‘Lions in Winter’ series continues to roar

Storytellers and poets owned the Doudna Lecture Hall stage Thursday as part of the “Lions In Winter” reading series.

Chicago-based writer Megan Stielstra, local winners of the James K. Johnson Creative Writing Award, and members of Eastern’s faculty presented their pieces to an audience of students and faculty in a night devoted to creative writing.

Stielstra, the literary director of the 2nd Story Performance Series, headlined the evening as the second guest speaker of the “Lions In Winter” reading series, which brings writers to Eastern to share their work.

Stielstra said she comes from a mixed background of traditional English training and a ground level view of what narrative is like in day-to-day life.

“During the day I would be reading these amazing stories by Chekhov and Dostoyevsky,” she said. “Then at night I’d be tending bar and hearing these crazy stories.”

The writer said the outcome for her was a strong emphasis on the importance of oral aspects of story telling.

That oral influence was on display in Stielstra’s story “The Flood”, a tale involving a woman’s troubled relationship with her son Niki’s father, where Stielstra’s character used oral communication to develop her character over long periods of time.

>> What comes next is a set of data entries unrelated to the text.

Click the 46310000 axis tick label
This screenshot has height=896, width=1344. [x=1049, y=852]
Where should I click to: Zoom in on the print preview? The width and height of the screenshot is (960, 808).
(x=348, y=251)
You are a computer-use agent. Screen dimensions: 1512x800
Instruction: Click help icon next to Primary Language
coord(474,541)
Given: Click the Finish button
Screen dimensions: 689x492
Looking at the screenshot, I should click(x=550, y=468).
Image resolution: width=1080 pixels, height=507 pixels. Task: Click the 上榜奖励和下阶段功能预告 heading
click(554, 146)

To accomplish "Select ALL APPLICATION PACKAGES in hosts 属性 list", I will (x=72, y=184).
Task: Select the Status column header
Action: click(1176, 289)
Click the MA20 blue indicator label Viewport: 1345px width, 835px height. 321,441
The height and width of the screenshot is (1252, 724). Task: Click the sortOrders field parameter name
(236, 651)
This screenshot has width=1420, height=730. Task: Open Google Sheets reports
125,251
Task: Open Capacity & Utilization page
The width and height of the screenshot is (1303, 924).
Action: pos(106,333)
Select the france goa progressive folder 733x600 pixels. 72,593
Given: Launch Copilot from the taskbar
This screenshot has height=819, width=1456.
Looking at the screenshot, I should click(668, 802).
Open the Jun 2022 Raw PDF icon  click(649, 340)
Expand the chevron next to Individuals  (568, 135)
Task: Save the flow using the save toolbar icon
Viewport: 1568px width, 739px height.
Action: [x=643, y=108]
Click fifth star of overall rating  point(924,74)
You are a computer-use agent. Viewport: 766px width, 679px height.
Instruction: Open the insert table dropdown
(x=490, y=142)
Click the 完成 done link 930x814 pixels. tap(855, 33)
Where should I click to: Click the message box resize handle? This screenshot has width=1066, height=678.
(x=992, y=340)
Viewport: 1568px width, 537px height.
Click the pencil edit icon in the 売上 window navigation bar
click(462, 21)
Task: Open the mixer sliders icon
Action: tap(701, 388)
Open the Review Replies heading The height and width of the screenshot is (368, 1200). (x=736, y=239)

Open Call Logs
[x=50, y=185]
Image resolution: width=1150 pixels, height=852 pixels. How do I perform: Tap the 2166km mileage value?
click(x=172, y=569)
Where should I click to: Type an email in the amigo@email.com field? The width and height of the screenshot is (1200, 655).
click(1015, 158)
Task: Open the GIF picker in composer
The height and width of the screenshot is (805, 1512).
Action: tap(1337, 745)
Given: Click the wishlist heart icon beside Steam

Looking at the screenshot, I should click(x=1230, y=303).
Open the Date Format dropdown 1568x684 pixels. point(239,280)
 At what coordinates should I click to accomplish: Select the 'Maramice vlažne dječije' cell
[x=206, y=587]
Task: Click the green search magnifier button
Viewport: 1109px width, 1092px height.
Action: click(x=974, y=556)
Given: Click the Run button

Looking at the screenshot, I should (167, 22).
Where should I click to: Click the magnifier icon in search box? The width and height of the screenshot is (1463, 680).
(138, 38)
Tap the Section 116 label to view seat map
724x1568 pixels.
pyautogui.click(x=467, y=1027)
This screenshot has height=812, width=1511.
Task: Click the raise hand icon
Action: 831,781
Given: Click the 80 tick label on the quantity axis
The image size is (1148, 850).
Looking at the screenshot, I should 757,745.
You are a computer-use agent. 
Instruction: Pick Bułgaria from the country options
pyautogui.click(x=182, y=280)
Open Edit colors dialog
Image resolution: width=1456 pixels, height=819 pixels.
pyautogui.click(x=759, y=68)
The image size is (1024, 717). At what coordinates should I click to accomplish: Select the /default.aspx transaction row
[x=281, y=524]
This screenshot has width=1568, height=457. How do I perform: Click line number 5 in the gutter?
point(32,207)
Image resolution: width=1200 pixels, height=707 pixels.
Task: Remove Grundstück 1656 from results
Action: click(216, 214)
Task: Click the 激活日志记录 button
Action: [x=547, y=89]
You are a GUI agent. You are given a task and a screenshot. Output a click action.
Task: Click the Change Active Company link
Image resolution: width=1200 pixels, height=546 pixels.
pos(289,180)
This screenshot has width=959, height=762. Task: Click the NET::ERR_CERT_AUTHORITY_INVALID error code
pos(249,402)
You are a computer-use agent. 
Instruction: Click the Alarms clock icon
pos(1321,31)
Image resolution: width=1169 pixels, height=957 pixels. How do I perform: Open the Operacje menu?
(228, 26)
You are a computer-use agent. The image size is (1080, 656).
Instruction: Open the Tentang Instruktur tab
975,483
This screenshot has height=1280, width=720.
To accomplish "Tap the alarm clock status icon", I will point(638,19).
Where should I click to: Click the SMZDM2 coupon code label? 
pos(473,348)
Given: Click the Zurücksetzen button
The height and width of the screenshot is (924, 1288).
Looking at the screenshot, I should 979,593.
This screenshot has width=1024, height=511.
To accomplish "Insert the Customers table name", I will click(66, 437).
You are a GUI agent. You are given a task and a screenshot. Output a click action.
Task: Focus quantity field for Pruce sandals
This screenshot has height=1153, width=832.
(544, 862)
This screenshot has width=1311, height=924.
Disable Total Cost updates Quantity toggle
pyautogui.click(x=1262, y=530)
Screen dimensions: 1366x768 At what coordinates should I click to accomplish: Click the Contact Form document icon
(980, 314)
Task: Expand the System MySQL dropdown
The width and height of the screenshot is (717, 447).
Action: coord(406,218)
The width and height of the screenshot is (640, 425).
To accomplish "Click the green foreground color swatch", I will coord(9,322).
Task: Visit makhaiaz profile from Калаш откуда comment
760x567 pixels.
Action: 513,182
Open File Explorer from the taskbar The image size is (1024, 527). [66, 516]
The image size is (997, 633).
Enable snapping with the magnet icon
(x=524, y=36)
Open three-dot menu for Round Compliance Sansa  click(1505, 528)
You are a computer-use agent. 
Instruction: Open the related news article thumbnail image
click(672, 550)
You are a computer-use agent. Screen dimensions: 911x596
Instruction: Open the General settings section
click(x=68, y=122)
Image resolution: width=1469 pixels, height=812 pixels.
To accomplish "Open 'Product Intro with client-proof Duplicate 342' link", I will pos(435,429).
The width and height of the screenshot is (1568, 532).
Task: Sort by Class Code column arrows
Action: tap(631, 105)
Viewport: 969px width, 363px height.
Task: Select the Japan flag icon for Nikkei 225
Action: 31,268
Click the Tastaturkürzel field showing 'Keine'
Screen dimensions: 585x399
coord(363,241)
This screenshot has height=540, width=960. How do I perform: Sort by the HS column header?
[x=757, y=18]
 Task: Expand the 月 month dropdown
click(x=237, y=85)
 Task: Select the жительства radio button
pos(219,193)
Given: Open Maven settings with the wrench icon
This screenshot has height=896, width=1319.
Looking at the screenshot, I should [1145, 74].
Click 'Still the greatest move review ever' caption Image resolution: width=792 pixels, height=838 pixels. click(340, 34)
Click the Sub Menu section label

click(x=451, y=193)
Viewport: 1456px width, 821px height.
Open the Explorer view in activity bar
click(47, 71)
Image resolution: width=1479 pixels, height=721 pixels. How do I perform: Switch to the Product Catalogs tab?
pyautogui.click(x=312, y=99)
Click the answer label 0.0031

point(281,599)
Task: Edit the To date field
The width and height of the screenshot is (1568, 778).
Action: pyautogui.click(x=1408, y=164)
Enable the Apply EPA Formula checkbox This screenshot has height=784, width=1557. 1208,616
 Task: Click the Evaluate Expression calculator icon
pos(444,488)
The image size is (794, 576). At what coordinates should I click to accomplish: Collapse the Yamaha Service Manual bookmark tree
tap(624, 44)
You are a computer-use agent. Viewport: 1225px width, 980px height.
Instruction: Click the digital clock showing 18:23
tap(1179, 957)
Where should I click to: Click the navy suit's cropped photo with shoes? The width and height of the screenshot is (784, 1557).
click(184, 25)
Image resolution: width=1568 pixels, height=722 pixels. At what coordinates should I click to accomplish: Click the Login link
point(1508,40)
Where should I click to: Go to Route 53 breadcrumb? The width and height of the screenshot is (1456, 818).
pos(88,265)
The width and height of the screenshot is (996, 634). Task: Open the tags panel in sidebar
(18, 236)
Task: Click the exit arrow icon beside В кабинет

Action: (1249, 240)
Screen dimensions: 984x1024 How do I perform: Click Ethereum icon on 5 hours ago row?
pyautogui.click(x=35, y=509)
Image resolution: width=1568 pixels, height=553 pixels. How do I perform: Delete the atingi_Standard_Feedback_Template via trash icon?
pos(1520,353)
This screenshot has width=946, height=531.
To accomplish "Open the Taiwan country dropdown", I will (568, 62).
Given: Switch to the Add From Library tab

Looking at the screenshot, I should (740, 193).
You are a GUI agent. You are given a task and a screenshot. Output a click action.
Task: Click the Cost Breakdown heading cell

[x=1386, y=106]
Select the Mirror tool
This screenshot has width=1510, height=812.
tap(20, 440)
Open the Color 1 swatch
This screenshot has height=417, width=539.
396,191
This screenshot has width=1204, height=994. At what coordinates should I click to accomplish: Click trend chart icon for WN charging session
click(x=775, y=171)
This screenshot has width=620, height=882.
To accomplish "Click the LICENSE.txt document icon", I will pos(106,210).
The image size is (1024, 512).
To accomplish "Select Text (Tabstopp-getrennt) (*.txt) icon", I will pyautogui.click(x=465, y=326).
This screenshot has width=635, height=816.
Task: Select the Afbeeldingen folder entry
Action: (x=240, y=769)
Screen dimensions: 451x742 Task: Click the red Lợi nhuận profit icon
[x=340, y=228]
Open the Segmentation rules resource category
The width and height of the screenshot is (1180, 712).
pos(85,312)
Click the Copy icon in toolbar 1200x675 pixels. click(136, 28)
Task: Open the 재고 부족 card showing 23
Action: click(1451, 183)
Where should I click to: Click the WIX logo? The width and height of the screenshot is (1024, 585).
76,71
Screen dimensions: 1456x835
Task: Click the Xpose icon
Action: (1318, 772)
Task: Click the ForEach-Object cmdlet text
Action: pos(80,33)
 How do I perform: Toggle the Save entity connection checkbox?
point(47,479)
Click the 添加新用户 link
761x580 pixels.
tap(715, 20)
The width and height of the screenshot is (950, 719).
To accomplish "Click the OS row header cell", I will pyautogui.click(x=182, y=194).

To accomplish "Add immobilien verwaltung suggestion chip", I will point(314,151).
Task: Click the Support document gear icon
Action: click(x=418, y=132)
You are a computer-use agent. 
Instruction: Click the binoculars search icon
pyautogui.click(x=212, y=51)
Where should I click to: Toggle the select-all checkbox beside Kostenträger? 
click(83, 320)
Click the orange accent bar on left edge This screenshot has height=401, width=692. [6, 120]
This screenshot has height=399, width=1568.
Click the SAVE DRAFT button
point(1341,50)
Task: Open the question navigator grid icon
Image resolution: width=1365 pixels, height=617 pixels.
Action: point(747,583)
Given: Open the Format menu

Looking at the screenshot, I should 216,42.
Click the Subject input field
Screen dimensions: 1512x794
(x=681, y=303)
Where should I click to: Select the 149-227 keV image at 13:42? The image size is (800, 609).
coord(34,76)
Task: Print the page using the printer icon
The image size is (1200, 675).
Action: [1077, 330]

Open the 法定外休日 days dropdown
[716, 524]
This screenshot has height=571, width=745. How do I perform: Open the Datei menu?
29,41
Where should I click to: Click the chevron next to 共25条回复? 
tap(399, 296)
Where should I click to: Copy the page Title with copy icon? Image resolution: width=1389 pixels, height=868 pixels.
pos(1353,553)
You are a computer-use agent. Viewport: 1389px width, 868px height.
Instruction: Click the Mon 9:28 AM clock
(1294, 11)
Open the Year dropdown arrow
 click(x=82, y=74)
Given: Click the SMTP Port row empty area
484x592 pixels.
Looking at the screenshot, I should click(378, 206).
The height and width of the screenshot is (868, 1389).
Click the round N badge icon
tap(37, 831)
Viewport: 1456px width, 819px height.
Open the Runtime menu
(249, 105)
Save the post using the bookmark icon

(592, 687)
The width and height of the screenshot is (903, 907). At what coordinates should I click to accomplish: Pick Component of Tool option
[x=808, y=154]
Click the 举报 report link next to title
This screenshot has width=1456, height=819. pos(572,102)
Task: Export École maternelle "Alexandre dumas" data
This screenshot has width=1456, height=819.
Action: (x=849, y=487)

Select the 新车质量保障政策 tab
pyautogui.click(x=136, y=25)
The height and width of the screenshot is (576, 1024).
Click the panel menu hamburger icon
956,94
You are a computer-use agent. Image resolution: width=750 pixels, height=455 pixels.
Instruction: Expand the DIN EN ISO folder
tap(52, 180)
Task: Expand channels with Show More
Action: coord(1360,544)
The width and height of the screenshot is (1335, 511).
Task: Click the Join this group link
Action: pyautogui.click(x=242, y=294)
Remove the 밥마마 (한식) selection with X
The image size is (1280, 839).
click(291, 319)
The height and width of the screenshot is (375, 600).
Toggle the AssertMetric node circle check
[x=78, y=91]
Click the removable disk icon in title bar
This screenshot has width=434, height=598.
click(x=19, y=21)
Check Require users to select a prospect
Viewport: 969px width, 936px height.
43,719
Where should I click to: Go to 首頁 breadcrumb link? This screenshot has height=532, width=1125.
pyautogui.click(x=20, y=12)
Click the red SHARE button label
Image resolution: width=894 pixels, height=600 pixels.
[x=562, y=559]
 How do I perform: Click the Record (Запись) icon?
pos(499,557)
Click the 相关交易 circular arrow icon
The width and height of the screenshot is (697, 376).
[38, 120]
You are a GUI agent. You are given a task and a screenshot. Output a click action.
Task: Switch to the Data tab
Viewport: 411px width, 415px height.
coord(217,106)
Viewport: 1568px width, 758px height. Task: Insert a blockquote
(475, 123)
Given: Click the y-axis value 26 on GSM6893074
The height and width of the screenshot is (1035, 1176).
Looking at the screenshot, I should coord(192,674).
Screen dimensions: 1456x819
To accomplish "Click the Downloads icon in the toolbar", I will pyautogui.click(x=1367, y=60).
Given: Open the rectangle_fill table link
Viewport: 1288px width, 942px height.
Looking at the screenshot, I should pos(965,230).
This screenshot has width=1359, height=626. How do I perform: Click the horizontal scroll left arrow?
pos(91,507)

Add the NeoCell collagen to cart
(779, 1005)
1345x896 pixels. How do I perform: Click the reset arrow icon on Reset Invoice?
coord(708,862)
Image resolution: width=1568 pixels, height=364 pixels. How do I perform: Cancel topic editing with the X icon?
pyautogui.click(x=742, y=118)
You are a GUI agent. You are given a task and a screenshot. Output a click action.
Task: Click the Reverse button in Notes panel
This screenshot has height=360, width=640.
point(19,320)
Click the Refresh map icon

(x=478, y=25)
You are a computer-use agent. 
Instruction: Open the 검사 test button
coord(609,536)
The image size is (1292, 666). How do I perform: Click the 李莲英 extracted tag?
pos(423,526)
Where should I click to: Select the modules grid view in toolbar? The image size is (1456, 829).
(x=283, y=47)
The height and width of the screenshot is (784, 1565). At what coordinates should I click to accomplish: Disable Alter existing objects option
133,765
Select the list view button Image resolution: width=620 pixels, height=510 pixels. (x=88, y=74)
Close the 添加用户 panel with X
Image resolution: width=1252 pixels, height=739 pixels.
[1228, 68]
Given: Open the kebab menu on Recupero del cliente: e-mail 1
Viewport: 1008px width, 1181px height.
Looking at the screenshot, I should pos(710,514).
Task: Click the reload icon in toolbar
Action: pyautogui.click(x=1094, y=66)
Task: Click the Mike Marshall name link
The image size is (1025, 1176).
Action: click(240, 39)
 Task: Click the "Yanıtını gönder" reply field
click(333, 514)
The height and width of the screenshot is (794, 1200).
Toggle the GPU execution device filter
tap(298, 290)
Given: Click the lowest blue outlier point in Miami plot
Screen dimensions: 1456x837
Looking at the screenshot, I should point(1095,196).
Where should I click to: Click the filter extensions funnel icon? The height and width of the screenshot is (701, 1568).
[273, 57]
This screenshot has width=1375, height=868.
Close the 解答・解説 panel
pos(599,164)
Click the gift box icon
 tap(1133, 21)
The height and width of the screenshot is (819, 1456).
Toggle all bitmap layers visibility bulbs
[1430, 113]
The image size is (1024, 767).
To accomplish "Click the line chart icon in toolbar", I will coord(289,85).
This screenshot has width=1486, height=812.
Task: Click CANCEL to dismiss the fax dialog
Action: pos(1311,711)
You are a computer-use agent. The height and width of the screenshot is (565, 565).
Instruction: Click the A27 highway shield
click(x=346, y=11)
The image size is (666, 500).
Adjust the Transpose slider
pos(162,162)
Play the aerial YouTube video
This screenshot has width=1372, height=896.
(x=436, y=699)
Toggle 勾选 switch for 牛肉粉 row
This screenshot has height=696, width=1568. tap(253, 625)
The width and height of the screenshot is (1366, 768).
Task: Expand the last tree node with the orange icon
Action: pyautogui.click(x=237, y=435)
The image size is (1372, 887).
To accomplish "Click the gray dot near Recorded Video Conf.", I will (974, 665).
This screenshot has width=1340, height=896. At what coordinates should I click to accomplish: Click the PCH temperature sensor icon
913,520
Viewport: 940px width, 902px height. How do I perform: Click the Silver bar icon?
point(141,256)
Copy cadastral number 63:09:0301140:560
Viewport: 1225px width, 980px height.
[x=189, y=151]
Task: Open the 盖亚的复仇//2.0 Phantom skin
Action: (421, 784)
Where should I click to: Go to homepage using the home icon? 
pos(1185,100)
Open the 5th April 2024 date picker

Stielstra read, “The snow stopped and started again and in-between Niki talked. His first words were ‘mom’. After that, in quick succession, were suture, swab, and capillary. I had started nursing school and was studying with Niki before bed.”

Stielstra also showed a skill for finding the humanity at the core of even the most politicized of subjects in a story she was commissioned to write during the 2008 presidential elections.

The story, “Now All There Is”, gave a face to the type of person who is confronted with the questions of pregnancy and abortion recalling on their past decisions and emotions.

“I’m 18, the world is at my feet, a red carpet spread out before me,” Stielstra read. “When I told my nice, Midwestern boyfriend I was late he said ‘What for?’ When I said late-late, he didn’t say anything.”

Stielstra took time after her stories for a question-and-answer session with the audience. Questions that focused around Stielstra’s history in a casual literary competition dubbed “The Literary Deathmatch”, caught the audience’s attention.

According to Stielstra, the “Deathmatch” involved a series of writers being paired up and presenting their works for seven minutes to an audience in a bracket tournament format, though the winner is not always decided based on literary merit.

“I was blindfolded, spun around, and given a knife,” Stielstra said. “Who ever got a knife closer to Spain on a map won the round.”

Stielstra added that the excitement and absurd nature of presenting works in a live format can be beneficial to writers.

“Sometimes competition is good,” Stielstra said. “It can make you go ‘Grrr, I will write the s**t out of this so I can beat somebody.'”

Ryan Shea, a junior English major, said he came out to see Stielstra after she had visited two of his classes earlier on Thursday.

“Her performance really packed a punch,” he said.

After Stielstra’s reading, the recipients of the James K. Johnson Award and Eastern faculty took the stage.

The four readers were initially scheduled to present their stories and poems over a week ago, but were forced to evacuate the Lecture Hall and reschedule when the building’s fire alarms were accidentally activated mid performance.

Among the readers were Eliot Thompson, a freshman economics major, Phillip Gallagher , a graduate student, Lania Knight, an assistant professor of English, and Mary Maddox, a journalism instructor.

Maddox, who read the prologue of her forthcoming novel “Dark Room”, said she came into the reading with a focused goal.

“I kept it short,” she said. “I wanted to read something that was self-contained.”

The students and faculty who presented their works on Thursday ultimately lived up to Stielstra’s advice to current and future writers.

“Writing isn’t just you sitting alone at a typewriter with a bottle of Wild Turkey,” Stielstra said. “You’ve got to get involved.”

The “Lions In Winter” readings series will conclude at 4 p.m. Thursday, Jan. 26 at the Doudna Lecture Hall.